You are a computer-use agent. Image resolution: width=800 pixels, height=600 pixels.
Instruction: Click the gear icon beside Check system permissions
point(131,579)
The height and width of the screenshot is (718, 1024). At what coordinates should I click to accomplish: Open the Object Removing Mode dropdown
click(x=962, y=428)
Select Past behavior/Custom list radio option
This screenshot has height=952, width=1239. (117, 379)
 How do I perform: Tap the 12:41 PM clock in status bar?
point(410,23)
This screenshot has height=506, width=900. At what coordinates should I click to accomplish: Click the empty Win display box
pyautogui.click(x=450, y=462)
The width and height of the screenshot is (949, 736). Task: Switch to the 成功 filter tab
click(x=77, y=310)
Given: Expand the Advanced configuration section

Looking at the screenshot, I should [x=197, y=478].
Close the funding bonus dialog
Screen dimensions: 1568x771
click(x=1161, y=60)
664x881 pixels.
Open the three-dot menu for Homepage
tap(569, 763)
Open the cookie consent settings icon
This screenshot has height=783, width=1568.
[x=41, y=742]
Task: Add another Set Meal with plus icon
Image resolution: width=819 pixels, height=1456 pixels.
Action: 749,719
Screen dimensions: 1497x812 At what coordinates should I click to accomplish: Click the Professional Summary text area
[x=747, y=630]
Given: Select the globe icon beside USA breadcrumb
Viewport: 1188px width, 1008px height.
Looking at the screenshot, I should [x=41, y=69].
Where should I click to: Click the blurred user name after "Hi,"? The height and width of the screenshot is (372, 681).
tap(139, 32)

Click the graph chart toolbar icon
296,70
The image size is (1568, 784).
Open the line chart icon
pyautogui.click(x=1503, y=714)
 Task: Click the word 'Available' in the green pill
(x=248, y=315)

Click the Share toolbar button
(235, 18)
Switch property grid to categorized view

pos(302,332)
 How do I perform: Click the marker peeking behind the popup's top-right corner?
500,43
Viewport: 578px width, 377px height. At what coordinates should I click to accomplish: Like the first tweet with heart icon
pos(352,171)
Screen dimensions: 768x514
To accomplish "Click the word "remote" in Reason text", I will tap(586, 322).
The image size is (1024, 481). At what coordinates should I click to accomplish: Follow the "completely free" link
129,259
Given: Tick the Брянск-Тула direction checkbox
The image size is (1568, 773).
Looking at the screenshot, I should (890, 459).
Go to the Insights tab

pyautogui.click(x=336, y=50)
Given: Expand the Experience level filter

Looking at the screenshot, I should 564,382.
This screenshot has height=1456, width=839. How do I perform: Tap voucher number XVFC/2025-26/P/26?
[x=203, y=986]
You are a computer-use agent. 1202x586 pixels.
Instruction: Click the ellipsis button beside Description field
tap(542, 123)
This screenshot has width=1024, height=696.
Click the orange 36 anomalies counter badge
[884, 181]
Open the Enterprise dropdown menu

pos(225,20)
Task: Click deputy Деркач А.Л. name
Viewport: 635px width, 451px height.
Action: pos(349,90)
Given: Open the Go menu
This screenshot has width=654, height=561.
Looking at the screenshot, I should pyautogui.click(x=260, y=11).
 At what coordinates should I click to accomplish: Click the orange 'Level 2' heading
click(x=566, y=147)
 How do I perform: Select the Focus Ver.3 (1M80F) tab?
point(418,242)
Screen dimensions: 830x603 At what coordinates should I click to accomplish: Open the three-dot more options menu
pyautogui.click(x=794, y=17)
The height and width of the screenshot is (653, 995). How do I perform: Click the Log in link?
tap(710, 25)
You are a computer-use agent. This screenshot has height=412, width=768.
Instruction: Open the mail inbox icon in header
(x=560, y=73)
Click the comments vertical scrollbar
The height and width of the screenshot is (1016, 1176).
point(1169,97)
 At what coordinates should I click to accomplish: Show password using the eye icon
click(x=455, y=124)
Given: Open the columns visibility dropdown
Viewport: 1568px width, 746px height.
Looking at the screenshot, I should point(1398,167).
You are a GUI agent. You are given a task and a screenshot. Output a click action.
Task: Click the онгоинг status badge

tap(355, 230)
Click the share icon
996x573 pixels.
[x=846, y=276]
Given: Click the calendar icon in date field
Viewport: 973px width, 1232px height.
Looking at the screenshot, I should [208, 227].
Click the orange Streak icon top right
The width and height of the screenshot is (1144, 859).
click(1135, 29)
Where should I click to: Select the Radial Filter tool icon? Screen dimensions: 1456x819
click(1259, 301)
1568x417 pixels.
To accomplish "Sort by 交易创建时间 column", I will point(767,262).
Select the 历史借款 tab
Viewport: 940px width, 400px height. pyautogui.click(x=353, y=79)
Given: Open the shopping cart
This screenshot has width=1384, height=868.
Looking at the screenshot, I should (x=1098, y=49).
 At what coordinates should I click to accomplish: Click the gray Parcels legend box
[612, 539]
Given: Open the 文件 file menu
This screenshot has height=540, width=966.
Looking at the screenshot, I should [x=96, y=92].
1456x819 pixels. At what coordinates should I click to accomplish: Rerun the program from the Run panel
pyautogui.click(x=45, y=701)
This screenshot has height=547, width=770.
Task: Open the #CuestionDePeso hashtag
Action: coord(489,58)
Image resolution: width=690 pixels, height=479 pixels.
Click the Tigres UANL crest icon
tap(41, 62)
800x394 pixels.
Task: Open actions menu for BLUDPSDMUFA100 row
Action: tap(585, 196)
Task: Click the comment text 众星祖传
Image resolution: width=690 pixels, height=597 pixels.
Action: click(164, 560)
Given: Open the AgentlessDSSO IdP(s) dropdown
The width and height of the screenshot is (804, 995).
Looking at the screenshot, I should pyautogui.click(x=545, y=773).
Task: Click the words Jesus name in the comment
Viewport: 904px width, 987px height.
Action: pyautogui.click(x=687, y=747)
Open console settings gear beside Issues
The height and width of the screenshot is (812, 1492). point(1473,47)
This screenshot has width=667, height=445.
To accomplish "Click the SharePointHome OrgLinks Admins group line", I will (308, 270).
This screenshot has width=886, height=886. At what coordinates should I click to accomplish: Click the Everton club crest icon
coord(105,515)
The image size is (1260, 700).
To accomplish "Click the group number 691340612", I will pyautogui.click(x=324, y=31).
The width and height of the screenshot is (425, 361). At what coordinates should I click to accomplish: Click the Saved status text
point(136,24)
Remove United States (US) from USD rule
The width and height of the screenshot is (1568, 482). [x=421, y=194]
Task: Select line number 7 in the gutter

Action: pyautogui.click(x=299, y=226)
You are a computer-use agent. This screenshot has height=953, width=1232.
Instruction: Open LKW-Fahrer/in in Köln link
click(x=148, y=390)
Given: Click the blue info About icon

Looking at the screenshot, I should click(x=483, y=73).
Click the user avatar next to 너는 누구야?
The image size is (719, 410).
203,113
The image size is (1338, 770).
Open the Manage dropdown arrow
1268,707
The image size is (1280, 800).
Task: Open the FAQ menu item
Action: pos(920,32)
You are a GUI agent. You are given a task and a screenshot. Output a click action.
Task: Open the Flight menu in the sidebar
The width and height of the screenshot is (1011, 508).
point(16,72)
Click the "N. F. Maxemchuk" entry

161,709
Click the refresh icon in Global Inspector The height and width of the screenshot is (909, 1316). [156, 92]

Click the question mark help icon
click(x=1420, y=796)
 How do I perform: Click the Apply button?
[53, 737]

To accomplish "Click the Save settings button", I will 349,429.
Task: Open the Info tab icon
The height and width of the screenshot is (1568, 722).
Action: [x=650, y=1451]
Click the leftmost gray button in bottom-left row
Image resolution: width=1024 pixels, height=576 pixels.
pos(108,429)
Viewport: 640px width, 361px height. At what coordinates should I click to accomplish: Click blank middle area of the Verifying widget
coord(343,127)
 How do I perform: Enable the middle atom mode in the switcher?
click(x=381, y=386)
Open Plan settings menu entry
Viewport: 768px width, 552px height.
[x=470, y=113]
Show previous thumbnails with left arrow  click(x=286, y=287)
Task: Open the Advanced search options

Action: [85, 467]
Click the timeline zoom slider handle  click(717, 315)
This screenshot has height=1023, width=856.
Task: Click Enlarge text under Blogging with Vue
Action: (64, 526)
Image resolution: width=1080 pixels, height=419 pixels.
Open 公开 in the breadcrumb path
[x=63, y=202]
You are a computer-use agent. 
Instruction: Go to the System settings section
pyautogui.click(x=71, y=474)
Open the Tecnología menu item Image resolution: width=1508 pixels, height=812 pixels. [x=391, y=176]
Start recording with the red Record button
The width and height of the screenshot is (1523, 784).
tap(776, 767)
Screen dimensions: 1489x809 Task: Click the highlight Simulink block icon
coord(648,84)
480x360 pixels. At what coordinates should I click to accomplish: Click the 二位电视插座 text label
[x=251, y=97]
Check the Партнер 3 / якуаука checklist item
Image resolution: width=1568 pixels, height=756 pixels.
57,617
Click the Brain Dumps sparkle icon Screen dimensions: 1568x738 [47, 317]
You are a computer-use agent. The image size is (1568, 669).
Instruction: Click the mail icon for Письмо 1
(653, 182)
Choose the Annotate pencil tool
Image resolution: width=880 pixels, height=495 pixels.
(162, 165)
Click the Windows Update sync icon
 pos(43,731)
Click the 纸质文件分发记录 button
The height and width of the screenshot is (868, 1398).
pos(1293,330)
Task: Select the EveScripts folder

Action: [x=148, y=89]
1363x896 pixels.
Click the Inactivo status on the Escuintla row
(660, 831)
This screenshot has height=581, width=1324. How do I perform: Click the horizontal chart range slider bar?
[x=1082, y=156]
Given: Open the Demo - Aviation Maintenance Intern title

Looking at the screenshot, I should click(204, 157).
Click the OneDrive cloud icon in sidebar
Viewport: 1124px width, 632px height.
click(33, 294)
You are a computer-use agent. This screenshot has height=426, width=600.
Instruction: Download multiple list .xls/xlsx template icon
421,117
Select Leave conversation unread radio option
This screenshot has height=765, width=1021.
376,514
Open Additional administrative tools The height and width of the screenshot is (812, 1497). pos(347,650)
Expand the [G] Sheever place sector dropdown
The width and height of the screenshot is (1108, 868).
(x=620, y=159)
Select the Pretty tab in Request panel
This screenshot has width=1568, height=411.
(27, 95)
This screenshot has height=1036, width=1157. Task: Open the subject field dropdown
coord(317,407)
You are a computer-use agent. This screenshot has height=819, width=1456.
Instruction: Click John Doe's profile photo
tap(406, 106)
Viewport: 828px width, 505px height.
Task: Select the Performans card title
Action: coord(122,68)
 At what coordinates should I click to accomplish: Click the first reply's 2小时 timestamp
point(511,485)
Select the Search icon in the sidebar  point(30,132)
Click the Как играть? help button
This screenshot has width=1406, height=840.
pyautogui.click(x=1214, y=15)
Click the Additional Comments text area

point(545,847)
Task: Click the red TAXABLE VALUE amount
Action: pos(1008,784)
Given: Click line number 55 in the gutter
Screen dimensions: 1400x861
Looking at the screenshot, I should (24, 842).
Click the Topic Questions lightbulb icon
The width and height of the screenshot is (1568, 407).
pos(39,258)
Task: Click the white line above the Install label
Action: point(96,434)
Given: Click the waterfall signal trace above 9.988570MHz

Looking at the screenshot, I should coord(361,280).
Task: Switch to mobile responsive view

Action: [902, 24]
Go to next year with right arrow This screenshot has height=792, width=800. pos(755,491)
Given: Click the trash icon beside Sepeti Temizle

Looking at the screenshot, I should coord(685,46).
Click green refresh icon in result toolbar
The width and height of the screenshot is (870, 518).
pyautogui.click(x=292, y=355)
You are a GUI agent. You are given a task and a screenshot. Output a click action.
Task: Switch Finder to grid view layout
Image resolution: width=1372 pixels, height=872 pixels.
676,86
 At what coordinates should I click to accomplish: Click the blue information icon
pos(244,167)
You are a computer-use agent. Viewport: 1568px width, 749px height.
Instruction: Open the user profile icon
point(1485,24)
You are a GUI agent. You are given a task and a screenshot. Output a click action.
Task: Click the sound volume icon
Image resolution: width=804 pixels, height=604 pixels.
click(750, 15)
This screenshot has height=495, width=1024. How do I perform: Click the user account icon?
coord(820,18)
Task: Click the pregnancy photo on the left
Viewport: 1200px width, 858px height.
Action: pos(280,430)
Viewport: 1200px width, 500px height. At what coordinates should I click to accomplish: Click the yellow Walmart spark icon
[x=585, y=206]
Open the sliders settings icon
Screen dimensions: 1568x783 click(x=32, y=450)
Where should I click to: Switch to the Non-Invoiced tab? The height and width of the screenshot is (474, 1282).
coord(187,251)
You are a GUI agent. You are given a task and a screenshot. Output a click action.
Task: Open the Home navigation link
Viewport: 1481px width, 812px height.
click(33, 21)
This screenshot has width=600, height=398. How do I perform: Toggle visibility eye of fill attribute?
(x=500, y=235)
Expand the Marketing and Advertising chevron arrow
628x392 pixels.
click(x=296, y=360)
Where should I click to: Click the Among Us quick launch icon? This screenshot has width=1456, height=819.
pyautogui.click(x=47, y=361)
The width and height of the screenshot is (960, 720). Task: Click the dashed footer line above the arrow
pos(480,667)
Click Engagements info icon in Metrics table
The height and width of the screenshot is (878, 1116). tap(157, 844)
::::
Can you copy out the records word for word, from the line containing "Select the Pretty tab in Request panel" through the line containing "Looking at the screenshot, I should coord(361,280).", with both of those lines included?

## WRITTEN REPLY
Select the Pretty tab in Request panel
This screenshot has width=1568, height=411.
(27, 95)
This screenshot has height=1036, width=1157. Task: Open the subject field dropdown
coord(317,407)
You are a computer-use agent. This screenshot has height=819, width=1456.
Instruction: Click John Doe's profile photo
tap(406, 106)
Viewport: 828px width, 505px height.
Task: Select the Performans card title
Action: coord(122,68)
 At what coordinates should I click to accomplish: Click the first reply's 2小时 timestamp
point(511,485)
Select the Search icon in the sidebar  point(30,132)
Click the Как играть? help button
This screenshot has width=1406, height=840.
pyautogui.click(x=1214, y=15)
Click the Additional Comments text area

point(545,847)
Task: Click the red TAXABLE VALUE amount
Action: pos(1008,784)
Given: Click line number 55 in the gutter
Screen dimensions: 1400x861
Looking at the screenshot, I should (24, 842).
Click the Topic Questions lightbulb icon
The width and height of the screenshot is (1568, 407).
pos(39,258)
Task: Click the white line above the Install label
Action: point(96,434)
Given: Click the waterfall signal trace above 9.988570MHz

Looking at the screenshot, I should coord(361,280).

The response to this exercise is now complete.